**WORK REQUIRED**:
Present every line of the items below as a Markdown table with the columns Row and Line, numbering the rows in order and leaving out blank lines.

**INPUT ROWS**:
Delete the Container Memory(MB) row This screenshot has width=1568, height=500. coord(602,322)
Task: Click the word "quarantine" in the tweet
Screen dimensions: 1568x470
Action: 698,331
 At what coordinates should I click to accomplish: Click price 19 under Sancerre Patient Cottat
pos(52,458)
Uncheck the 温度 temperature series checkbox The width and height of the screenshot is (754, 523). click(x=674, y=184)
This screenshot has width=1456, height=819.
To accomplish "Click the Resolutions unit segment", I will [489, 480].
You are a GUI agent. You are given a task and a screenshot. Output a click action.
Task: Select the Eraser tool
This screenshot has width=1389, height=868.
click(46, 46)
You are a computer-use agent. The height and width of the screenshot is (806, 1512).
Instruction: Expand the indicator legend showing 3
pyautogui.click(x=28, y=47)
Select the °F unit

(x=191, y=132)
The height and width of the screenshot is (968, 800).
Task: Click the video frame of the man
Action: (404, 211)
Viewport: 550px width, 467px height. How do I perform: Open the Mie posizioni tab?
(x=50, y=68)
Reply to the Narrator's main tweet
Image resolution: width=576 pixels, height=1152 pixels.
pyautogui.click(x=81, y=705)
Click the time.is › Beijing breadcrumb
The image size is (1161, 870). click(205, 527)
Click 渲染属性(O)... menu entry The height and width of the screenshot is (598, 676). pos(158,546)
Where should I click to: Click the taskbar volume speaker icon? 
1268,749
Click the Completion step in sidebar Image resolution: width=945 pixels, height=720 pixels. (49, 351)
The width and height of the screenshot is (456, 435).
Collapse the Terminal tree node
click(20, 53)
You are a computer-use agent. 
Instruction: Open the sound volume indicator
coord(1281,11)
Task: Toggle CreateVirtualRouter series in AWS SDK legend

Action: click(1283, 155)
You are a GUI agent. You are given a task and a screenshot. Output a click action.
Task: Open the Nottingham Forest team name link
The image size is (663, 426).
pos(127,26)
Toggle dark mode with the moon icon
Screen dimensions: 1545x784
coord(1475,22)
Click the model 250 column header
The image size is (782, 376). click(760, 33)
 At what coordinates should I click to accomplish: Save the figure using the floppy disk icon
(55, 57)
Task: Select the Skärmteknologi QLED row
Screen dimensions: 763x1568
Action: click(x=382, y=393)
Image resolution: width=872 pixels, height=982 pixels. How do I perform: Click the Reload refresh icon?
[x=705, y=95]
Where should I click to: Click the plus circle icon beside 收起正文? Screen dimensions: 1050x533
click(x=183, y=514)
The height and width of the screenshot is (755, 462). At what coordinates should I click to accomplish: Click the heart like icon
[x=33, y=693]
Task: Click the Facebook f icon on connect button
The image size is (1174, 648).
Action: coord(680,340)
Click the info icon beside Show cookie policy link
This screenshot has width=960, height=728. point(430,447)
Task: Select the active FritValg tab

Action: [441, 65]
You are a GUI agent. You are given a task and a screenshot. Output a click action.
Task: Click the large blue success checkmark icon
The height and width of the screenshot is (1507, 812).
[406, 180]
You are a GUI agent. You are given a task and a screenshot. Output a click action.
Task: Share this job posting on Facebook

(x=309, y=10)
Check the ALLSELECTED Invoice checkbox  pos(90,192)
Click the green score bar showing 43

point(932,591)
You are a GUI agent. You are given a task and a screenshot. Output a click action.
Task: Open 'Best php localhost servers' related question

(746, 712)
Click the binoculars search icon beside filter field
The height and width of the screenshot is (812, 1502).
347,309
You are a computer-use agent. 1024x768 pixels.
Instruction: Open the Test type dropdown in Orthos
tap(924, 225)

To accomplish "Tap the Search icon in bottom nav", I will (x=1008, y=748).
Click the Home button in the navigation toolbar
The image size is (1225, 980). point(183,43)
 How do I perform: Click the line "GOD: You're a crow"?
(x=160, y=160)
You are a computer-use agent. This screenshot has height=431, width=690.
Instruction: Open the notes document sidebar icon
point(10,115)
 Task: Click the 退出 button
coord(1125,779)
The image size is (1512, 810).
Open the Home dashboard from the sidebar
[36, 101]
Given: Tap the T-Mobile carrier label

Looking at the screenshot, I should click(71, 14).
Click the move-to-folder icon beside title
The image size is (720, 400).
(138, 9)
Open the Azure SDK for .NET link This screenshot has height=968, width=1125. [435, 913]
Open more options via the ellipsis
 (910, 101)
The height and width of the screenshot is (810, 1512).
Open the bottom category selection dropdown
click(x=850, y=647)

**TASK ANSWER**:
| Row | Line |
|---|---|
| 1 | Delete the Container Memory(MB) row This screenshot has width=1568, height=500. coord(602,322) |
| 2 | Task: Click the word "quarantine" in the tweet |
| 3 | Screen dimensions: 1568x470 |
| 4 | Action: 698,331 |
| 5 |  At what coordinates should I click to accomplish: Click price 19 under Sancerre Patient Cottat |
| 6 | pos(52,458) |
| 7 | Uncheck the 温度 temperature series checkbox The width and height of the screenshot is (754, 523). click(x=674, y=184) |
| 8 | This screenshot has width=1456, height=819. |
| 9 | To accomplish "Click the Resolutions unit segment", I will [489, 480]. |
| 10 | You are a GUI agent. You are given a task and a screenshot. Output a click action. |
| 11 | Task: Select the Eraser tool |
| 12 | This screenshot has width=1389, height=868. |
| 13 | click(46, 46) |
| 14 | You are a computer-use agent. The height and width of the screenshot is (806, 1512). |
| 15 | Instruction: Expand the indicator legend showing 3 |
| 16 | pyautogui.click(x=28, y=47) |
| 17 | Select the °F unit |
| 18 | (x=191, y=132) |
| 19 | The height and width of the screenshot is (968, 800). |
| 20 | Task: Click the video frame of the man |
| 21 | Action: (404, 211) |
| 22 | Viewport: 550px width, 467px height. How do I perform: Open the Mie posizioni tab? |
| 23 | (x=50, y=68) |
| 24 | Reply to the Narrator's main tweet |
| 25 | Image resolution: width=576 pixels, height=1152 pixels. |
| 26 | pyautogui.click(x=81, y=705) |
| 27 | Click the time.is › Beijing breadcrumb |
| 28 | The image size is (1161, 870). click(205, 527) |
| 29 | Click 渲染属性(O)... menu entry The height and width of the screenshot is (598, 676). pos(158,546) |
| 30 | Where should I click to: Click the taskbar volume speaker icon?  |
| 31 | 1268,749 |
| 32 | Click the Completion step in sidebar Image resolution: width=945 pixels, height=720 pixels. (49, 351) |
| 33 | The width and height of the screenshot is (456, 435). |
| 34 | Collapse the Terminal tree node |
| 35 | click(20, 53) |
| 36 | You are a computer-use agent.  |
| 37 | Instruction: Open the sound volume indicator |
| 38 | coord(1281,11) |
| 39 | Task: Toggle CreateVirtualRouter series in AWS SDK legend |
| 40 | Action: click(1283, 155) |
| 41 | You are a GUI agent. You are given a task and a screenshot. Output a click action. |
| 42 | Task: Open the Nottingham Forest team name link |
| 43 | The image size is (663, 426). |
| 44 | pos(127,26) |
| 45 | Toggle dark mode with the moon icon |
| 46 | Screen dimensions: 1545x784 |
| 47 | coord(1475,22) |
| 48 | Click the model 250 column header |
| 49 | The image size is (782, 376). click(760, 33) |
| 50 |  At what coordinates should I click to accomplish: Save the figure using the floppy disk icon |
| 51 | (55, 57) |
| 52 | Task: Select the Skärmteknologi QLED row |
| 53 | Screen dimensions: 763x1568 |
| 54 | Action: click(x=382, y=393) |
| 55 | Image resolution: width=872 pixels, height=982 pixels. How do I perform: Click the Reload refresh icon? |
| 56 | [x=705, y=95] |
| 57 | Where should I click to: Click the plus circle icon beside 收起正文? Screen dimensions: 1050x533 |
| 58 | click(x=183, y=514) |
| 59 | The height and width of the screenshot is (755, 462). At what coordinates should I click to accomplish: Click the heart like icon |
| 60 | [x=33, y=693] |
| 61 | Task: Click the Facebook f icon on connect button |
| 62 | The image size is (1174, 648). |
| 63 | Action: coord(680,340) |
| 64 | Click the info icon beside Show cookie policy link |
| 65 | This screenshot has width=960, height=728. point(430,447) |
| 66 | Task: Select the active FritValg tab |
| 67 | Action: [441, 65] |
| 68 | You are a GUI agent. You are given a task and a screenshot. Output a click action. |
| 69 | Task: Click the large blue success checkmark icon |
| 70 | The height and width of the screenshot is (1507, 812). |
| 71 | [406, 180] |
| 72 | You are a GUI agent. You are given a task and a screenshot. Output a click action. |
| 73 | Task: Share this job posting on Facebook |
| 74 | (x=309, y=10) |
| 75 | Check the ALLSELECTED Invoice checkbox  pos(90,192) |
| 76 | Click the green score bar showing 43 |
| 77 | point(932,591) |
| 78 | You are a GUI agent. You are given a task and a screenshot. Output a click action. |
| 79 | Task: Open 'Best php localhost servers' related question |
| 80 | (746, 712) |
| 81 | Click the binoculars search icon beside filter field |
| 82 | The height and width of the screenshot is (812, 1502). |
| 83 | 347,309 |
| 84 | You are a computer-use agent. 1024x768 pixels. |
| 85 | Instruction: Open the Test type dropdown in Orthos |
| 86 | tap(924, 225) |
| 87 | To accomplish "Tap the Search icon in bottom nav", I will (x=1008, y=748). |
| 88 | Click the Home button in the navigation toolbar |
| 89 | The image size is (1225, 980). point(183,43) |
| 90 |  How do I perform: Click the line "GOD: You're a crow"? |
| 91 | (x=160, y=160) |
| 92 | You are a computer-use agent. This screenshot has height=431, width=690. |
| 93 | Instruction: Open the notes document sidebar icon |
| 94 | point(10,115) |
| 95 |  Task: Click the 退出 button |
| 96 | coord(1125,779) |
| 97 | The image size is (1512, 810). |
| 98 | Open the Home dashboard from the sidebar |
| 99 | [36, 101] |
| 100 | Given: Tap the T-Mobile carrier label |
| 101 | Looking at the screenshot, I should click(71, 14). |
| 102 | Click the move-to-folder icon beside title |
| 103 | The image size is (720, 400). |
| 104 | (138, 9) |
| 105 | Open the Azure SDK for .NET link This screenshot has height=968, width=1125. [435, 913] |
| 106 | Open more options via the ellipsis |
| 107 |  (910, 101) |
| 108 | The height and width of the screenshot is (810, 1512). |
| 109 | Open the bottom category selection dropdown |
| 110 | click(x=850, y=647) |